— Start of EXERCISE MATERIALS —

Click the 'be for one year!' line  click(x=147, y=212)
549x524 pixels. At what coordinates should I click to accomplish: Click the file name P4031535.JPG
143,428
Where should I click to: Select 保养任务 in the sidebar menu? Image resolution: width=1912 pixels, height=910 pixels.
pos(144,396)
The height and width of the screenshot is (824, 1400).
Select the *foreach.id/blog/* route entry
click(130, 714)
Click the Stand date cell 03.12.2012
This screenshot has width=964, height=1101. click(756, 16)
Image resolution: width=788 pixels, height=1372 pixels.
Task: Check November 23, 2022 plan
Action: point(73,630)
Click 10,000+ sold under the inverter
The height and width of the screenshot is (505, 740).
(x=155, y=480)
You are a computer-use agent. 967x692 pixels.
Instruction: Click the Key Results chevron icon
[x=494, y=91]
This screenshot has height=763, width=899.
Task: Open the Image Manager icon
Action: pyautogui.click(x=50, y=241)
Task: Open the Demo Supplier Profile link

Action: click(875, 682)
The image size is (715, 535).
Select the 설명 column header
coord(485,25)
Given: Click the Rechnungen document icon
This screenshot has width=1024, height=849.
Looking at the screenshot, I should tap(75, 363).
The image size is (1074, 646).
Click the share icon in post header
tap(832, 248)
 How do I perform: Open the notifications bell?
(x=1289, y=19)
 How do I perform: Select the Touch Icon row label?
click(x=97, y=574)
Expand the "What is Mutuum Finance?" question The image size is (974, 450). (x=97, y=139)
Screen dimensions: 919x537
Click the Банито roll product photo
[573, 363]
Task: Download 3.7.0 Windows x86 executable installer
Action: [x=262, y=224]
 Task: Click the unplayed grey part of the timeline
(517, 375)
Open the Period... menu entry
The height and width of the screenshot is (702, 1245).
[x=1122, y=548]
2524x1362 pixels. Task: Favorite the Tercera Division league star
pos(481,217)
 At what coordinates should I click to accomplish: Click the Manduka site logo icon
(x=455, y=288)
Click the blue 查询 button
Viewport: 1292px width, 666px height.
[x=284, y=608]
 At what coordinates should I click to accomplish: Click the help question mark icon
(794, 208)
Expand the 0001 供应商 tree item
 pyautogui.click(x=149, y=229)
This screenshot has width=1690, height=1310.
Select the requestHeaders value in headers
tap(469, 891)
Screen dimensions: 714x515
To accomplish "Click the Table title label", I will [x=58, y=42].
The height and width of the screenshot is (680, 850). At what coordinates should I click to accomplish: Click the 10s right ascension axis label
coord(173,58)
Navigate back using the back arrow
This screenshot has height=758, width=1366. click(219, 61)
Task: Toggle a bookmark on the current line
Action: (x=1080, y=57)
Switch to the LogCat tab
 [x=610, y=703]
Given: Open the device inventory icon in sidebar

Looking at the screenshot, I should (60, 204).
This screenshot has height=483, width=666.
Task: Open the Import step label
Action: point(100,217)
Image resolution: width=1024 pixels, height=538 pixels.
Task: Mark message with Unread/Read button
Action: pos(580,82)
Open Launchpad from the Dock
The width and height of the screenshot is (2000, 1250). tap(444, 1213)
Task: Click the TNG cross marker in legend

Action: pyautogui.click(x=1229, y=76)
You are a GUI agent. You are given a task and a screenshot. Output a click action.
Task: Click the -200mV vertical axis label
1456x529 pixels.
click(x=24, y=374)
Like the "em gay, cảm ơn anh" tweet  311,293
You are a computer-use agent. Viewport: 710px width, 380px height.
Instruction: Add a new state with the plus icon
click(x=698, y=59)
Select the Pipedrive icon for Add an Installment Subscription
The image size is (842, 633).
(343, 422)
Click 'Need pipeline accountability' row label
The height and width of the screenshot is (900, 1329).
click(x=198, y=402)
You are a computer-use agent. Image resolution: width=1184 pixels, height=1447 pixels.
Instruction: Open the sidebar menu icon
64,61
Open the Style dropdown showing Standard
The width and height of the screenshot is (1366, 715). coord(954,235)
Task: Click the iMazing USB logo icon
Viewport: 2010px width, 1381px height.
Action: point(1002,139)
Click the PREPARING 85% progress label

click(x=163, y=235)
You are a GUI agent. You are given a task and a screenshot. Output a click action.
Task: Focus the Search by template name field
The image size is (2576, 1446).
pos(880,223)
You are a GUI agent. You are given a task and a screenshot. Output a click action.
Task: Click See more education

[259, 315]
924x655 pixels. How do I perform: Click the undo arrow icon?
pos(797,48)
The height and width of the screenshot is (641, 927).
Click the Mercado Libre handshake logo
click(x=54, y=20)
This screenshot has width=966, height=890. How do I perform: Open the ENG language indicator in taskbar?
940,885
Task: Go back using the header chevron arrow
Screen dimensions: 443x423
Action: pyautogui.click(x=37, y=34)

— End of EXERCISE MATERIALS —

WHAT TO PRODUCE: Could you transcribe all of the lines above word for word?

SOLUTION TO THIS EXERCISE:
Click the 'be for one year!' line  click(x=147, y=212)
549x524 pixels. At what coordinates should I click to accomplish: Click the file name P4031535.JPG
143,428
Where should I click to: Select 保养任务 in the sidebar menu? Image resolution: width=1912 pixels, height=910 pixels.
pos(144,396)
The height and width of the screenshot is (824, 1400).
Select the *foreach.id/blog/* route entry
click(130, 714)
Click the Stand date cell 03.12.2012
This screenshot has width=964, height=1101. click(756, 16)
Image resolution: width=788 pixels, height=1372 pixels.
Task: Check November 23, 2022 plan
Action: point(73,630)
Click 10,000+ sold under the inverter
The height and width of the screenshot is (505, 740).
(x=155, y=480)
You are a computer-use agent. 967x692 pixels.
Instruction: Click the Key Results chevron icon
[x=494, y=91]
This screenshot has height=763, width=899.
Task: Open the Image Manager icon
Action: pyautogui.click(x=50, y=241)
Task: Open the Demo Supplier Profile link

Action: click(875, 682)
The image size is (715, 535).
Select the 설명 column header
coord(485,25)
Given: Click the Rechnungen document icon
This screenshot has width=1024, height=849.
Looking at the screenshot, I should tap(75, 363).
The image size is (1074, 646).
Click the share icon in post header
tap(832, 248)
 How do I perform: Open the notifications bell?
(x=1289, y=19)
 How do I perform: Select the Touch Icon row label?
click(x=97, y=574)
Expand the "What is Mutuum Finance?" question The image size is (974, 450). (x=97, y=139)
Screen dimensions: 919x537
Click the Банито roll product photo
[573, 363]
Task: Download 3.7.0 Windows x86 executable installer
Action: [x=262, y=224]
 Task: Click the unplayed grey part of the timeline
(517, 375)
Open the Period... menu entry
The height and width of the screenshot is (702, 1245).
[x=1122, y=548]
2524x1362 pixels. Task: Favorite the Tercera Division league star
pos(481,217)
 At what coordinates should I click to accomplish: Click the Manduka site logo icon
(x=455, y=288)
Click the blue 查询 button
Viewport: 1292px width, 666px height.
[x=284, y=608]
 At what coordinates should I click to accomplish: Click the help question mark icon
(794, 208)
Expand the 0001 供应商 tree item
 pyautogui.click(x=149, y=229)
This screenshot has width=1690, height=1310.
Select the requestHeaders value in headers
tap(469, 891)
Screen dimensions: 714x515
To accomplish "Click the Table title label", I will [x=58, y=42].
The height and width of the screenshot is (680, 850). At what coordinates should I click to accomplish: Click the 10s right ascension axis label
coord(173,58)
Navigate back using the back arrow
This screenshot has height=758, width=1366. click(219, 61)
Task: Toggle a bookmark on the current line
Action: (x=1080, y=57)
Switch to the LogCat tab
 [x=610, y=703]
Given: Open the device inventory icon in sidebar

Looking at the screenshot, I should (60, 204).
This screenshot has height=483, width=666.
Task: Open the Import step label
Action: point(100,217)
Image resolution: width=1024 pixels, height=538 pixels.
Task: Mark message with Unread/Read button
Action: pos(580,82)
Open Launchpad from the Dock
The width and height of the screenshot is (2000, 1250). tap(444, 1213)
Task: Click the TNG cross marker in legend

Action: pyautogui.click(x=1229, y=76)
You are a GUI agent. You are given a task and a screenshot. Output a click action.
Task: Click the -200mV vertical axis label
1456x529 pixels.
click(x=24, y=374)
Like the "em gay, cảm ơn anh" tweet  311,293
You are a computer-use agent. Viewport: 710px width, 380px height.
Instruction: Add a new state with the plus icon
click(x=698, y=59)
Select the Pipedrive icon for Add an Installment Subscription
The image size is (842, 633).
(343, 422)
Click 'Need pipeline accountability' row label
The height and width of the screenshot is (900, 1329).
click(x=198, y=402)
You are a computer-use agent. Image resolution: width=1184 pixels, height=1447 pixels.
Instruction: Open the sidebar menu icon
64,61
Open the Style dropdown showing Standard
The width and height of the screenshot is (1366, 715). coord(954,235)
Task: Click the iMazing USB logo icon
Viewport: 2010px width, 1381px height.
Action: point(1002,139)
Click the PREPARING 85% progress label

click(x=163, y=235)
You are a GUI agent. You are given a task and a screenshot. Output a click action.
Task: Focus the Search by template name field
The image size is (2576, 1446).
pos(880,223)
You are a GUI agent. You are given a task and a screenshot. Output a click action.
Task: Click See more education

[259, 315]
924x655 pixels. How do I perform: Click the undo arrow icon?
pos(797,48)
The height and width of the screenshot is (641, 927).
Click the Mercado Libre handshake logo
click(x=54, y=20)
This screenshot has width=966, height=890. How do I perform: Open the ENG language indicator in taskbar?
940,885
Task: Go back using the header chevron arrow
Screen dimensions: 443x423
Action: pyautogui.click(x=37, y=34)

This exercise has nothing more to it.